In terms of sail size, then, Starshot falls somewhere between Nanosail-D and LightSail. But whereas LightSail weighs about 5 kilograms, the Starshot nanocrafts might weigh just a gram—a mass reduction by a factor of 5,000. And the sail would also need to be lighter and more reflective, possibly built from an exotic material like carbon nanotubes rather than Mylar.

Louis Friedman with Cosmos 1
Louis Friedman with Cosmos 1 Planetary Society co-founder Louis Friedman looks over the Cosmos 1 flight unit.Image: Lavochkin Association / The Planetary Society

Not surprisingly, Friedman, who led the Society’s Cosmos 1 project as well as LightSail's initial development, is on the Starshot advisory committee. During a recent phone call, he said that while there is a large technology gap between LightSail and what Breakthrough hopes to achieve, LightSail represents a key milestone in the effort to pair space sails with miniaturized technology. 

"We went to a 3U CubeSat after working with hundreds-of-kilograms spacecraft," he said. "And we started working with these miniature sails. So LightSail is a motivator and the right direction. I'd definitely say it's a predecessor in terms of the technology and the research that's been used."  Friedman's recent book, "Human Spaceflight: From Mars to the Stars," describes the history of these projects.

During the LightSail 1 mission, flight controllers faced a barrage of challenges, including software glitches, communications outages and a radio malfunction. LightSail 2 is sure to present its own hurdles. But those difficulties pale in comparison to what must be overcome to actually make Breakthrough Starshot a reality.  

The group's website lists 25 major engineering challenges that span every aspect of the project, including: How do you keep the spacecraft and sail in one piece under the searing energy of a high-power laser? What will enable the probes to communicate over such vast distances? Can they be steered within camera range of an extrasolar planet? And what about the political hurdles of constructing a James Bond villain-like array of ground lasers? 

Right now, debating whether Breakthrough Starshot can solve every challenge and complete the project as envisioned may not be as important as asking the technical questions in the first place. "The fact that they're openly doing it, and inviting a worldwide community to work on it, is encouraging," Friedman said. 

Breakthrough Starshot nanocraft
Breakthrough Starshot nanocraft This proposed laser-powered nanocraft is small enough to fit in the palm of a human hand and has a reflective sail about four meters wide.Image: Breakthrough Initiatives

There are also intermediary missions that could help refine nanocraft solar sail technology while providing reconnaissance for an eventual mission to Alpha Centauri. Friedman likes the idea of sending a small telescope far enough outside our solar system to use the sun as a gravity lens, capturing otherwise impossibly high-resolution images of other star systems.

#####

#### WHAT THE EXERCISE ASKS:
In the Starshot text, how many major engineering challenges does the group's website list? The rows that come after this text have no connection to it.

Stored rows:

#####

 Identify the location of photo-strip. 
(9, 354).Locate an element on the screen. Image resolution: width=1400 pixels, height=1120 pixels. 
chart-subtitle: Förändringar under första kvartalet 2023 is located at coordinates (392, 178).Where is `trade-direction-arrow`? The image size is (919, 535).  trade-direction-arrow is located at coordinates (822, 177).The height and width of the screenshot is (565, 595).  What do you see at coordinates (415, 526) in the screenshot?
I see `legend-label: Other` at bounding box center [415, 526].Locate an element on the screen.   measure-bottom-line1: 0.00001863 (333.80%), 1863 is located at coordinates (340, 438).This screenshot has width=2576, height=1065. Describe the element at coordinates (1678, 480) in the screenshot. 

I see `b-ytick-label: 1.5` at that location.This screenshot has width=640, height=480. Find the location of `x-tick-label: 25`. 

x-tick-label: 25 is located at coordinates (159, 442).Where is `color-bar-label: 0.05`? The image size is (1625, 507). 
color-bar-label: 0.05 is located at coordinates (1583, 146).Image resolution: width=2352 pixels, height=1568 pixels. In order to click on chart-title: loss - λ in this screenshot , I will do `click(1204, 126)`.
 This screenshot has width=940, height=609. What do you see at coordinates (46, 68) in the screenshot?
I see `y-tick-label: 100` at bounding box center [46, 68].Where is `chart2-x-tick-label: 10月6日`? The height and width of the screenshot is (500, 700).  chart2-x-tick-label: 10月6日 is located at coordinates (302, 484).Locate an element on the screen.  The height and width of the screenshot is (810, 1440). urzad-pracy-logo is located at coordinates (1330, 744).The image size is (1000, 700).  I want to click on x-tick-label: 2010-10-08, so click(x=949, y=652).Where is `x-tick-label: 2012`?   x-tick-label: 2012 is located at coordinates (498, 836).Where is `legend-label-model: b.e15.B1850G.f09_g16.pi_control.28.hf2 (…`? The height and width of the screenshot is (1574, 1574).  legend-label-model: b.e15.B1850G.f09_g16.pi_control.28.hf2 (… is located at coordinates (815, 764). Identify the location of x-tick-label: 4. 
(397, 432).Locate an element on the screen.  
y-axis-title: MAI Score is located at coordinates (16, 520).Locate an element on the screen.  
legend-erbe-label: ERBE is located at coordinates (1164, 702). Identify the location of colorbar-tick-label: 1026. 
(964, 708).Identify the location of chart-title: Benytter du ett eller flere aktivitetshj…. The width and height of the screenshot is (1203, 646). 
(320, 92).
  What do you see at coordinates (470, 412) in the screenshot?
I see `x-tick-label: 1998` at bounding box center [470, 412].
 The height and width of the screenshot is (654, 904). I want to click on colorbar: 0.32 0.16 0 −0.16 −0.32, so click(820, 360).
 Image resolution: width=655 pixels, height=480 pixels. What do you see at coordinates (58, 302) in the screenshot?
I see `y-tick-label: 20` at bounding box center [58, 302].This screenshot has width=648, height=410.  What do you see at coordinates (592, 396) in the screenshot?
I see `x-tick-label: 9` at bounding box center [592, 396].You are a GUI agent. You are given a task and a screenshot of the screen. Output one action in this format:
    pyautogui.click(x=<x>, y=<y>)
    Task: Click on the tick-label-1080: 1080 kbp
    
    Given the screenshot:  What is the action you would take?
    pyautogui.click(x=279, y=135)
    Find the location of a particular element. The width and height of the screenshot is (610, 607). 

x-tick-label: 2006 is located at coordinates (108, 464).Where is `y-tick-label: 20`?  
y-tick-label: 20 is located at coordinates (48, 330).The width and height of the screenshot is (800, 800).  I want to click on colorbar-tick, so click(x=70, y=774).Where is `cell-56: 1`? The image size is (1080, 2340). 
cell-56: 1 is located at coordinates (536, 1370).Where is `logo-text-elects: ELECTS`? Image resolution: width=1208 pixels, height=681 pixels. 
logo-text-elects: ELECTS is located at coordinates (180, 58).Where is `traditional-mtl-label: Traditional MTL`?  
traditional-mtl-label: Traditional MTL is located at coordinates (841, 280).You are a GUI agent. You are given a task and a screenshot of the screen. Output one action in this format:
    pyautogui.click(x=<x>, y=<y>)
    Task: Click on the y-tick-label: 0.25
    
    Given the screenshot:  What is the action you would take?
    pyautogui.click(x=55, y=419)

#####

#### RESULT BELOW:
The website lists 25 major engineering challenges.